Unskilled positions often have high turnover and staffs can generally be replaced without the organization or business incurring any loss of performance. The ease of replacing these staffs provide little incentives to employers to offer generous employment contracts, on the other hand these contracts may strongly favor the employer and lead to increase in turnover as staffs seek and eventually find, more favorable job.
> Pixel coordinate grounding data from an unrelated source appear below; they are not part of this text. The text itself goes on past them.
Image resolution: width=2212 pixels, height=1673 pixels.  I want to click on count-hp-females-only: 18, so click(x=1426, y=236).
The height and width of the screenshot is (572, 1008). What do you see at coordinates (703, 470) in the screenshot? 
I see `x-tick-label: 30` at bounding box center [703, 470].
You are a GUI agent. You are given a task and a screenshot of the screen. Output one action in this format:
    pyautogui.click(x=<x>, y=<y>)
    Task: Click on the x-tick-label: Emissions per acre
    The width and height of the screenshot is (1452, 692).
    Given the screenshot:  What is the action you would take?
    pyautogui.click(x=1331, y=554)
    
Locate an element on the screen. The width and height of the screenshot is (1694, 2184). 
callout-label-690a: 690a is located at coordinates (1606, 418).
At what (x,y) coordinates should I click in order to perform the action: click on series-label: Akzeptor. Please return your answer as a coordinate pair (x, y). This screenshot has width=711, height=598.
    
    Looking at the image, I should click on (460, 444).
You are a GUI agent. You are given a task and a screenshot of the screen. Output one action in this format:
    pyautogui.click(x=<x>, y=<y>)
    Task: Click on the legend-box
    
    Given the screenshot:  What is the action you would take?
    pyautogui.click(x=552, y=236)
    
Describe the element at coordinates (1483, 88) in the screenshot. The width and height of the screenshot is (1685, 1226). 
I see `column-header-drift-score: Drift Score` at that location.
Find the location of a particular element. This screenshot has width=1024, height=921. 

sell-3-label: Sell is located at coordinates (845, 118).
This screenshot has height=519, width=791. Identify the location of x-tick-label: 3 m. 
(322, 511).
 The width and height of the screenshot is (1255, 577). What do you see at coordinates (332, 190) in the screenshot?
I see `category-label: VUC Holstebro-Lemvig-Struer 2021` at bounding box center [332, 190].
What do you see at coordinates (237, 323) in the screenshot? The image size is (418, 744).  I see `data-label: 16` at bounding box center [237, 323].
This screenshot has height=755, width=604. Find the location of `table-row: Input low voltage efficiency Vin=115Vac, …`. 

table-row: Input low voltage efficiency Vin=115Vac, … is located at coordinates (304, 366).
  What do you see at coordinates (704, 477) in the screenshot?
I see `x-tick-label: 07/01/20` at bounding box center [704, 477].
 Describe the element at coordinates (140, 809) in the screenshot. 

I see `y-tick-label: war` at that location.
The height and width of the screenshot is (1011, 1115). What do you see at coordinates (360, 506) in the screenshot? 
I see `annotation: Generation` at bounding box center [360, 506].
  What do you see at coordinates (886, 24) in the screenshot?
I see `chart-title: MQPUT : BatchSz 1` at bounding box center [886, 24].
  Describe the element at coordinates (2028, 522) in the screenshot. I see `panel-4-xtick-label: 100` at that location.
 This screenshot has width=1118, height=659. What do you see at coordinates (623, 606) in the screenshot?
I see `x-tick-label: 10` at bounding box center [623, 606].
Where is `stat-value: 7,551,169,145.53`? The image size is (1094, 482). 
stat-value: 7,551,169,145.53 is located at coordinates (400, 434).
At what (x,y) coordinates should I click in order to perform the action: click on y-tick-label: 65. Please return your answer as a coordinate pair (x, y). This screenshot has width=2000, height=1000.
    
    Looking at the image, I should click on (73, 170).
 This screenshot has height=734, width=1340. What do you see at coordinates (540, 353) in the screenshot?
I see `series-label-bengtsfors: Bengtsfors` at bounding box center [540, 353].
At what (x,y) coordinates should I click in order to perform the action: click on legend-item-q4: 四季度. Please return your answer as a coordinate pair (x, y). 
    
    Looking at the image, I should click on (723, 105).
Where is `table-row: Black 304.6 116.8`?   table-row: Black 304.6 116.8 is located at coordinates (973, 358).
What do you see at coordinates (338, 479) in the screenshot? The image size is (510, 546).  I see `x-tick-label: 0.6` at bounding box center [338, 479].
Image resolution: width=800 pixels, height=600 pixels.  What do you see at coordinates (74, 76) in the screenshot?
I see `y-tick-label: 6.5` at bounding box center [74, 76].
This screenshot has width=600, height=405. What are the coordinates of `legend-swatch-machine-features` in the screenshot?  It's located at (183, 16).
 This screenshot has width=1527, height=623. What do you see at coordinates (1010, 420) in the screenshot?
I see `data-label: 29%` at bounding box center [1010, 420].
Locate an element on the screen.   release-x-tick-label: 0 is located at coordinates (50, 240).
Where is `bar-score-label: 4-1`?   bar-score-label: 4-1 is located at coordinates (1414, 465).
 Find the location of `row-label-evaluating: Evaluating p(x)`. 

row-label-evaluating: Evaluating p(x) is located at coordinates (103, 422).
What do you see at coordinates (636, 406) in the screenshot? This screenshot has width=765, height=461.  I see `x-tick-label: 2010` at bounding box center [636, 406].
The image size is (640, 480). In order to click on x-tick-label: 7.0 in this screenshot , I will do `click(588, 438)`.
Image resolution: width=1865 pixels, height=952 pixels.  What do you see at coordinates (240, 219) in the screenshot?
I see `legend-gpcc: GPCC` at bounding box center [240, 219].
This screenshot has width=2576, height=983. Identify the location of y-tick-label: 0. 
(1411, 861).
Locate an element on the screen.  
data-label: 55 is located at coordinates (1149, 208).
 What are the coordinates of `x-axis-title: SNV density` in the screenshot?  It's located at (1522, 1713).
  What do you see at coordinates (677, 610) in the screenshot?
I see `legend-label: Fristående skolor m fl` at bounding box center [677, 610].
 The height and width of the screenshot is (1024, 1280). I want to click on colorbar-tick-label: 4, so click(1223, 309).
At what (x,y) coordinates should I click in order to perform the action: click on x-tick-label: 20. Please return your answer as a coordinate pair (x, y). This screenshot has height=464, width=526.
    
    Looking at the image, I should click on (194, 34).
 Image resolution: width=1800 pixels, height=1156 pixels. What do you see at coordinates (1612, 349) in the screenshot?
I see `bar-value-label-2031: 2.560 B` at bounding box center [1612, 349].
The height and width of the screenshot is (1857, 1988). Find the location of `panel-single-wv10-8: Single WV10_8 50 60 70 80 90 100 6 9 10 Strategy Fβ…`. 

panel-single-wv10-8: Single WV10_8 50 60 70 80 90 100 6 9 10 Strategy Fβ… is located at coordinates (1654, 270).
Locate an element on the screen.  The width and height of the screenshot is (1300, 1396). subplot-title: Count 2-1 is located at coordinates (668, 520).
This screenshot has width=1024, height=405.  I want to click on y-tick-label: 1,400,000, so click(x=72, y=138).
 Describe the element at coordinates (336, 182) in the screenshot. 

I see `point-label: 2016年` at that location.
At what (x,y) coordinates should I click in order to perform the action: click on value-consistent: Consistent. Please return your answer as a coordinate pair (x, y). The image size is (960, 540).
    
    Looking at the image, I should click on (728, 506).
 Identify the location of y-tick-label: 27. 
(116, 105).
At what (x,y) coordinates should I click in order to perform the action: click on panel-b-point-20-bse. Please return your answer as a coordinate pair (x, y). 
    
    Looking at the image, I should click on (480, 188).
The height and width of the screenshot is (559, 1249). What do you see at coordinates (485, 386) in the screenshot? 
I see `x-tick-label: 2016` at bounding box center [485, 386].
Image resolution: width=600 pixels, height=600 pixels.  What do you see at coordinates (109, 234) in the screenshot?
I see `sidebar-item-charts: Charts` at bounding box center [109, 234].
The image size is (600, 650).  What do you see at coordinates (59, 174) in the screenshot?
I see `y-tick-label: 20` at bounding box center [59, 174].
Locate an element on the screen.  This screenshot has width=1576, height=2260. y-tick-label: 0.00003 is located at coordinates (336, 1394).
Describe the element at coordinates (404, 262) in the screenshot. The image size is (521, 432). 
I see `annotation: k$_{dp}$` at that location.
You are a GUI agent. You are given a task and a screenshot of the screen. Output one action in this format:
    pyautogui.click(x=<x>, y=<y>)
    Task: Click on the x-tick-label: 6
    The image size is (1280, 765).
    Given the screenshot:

However, high turnover rates of skilled professionals can pose as a risk to the organization due to the human capital (such as skills, training and knowledge) lost. Particularly, given the natural specialization of skilled professionals and these staffs are likely to be reemployed within the same industry by a competitor, most of the time loosing the quality of service provided and company secrets to their competitors Therefore, turnover of these individuals happen both replacement costs to the organization, as well as resulting in a competitive disadvantage to the business.

1.7. Data Collection

Data is collected using books, journals and internet database, mainly from journal searching engines like Google scholar.

(elaborate more!)

Recommendation and Conclusion

It is recommended that staff training is a very important tool in this labor intensive competitive market. This tool will help the managers to improve their staffs output and service quality, staff training and service quality is almost interrelated. The best choice for managers is to train their staffs on a regular basis so that they won’t loose the skills, also providing the staffs with a good environment to work with will improve their service quality. In conclusion it is a must for the management to provide training to there staffs in order to improve their skills which in return will provide a better service quality to there customers. Once a company provides a very good service to its customers there is a very high percentage that they will make royal customers.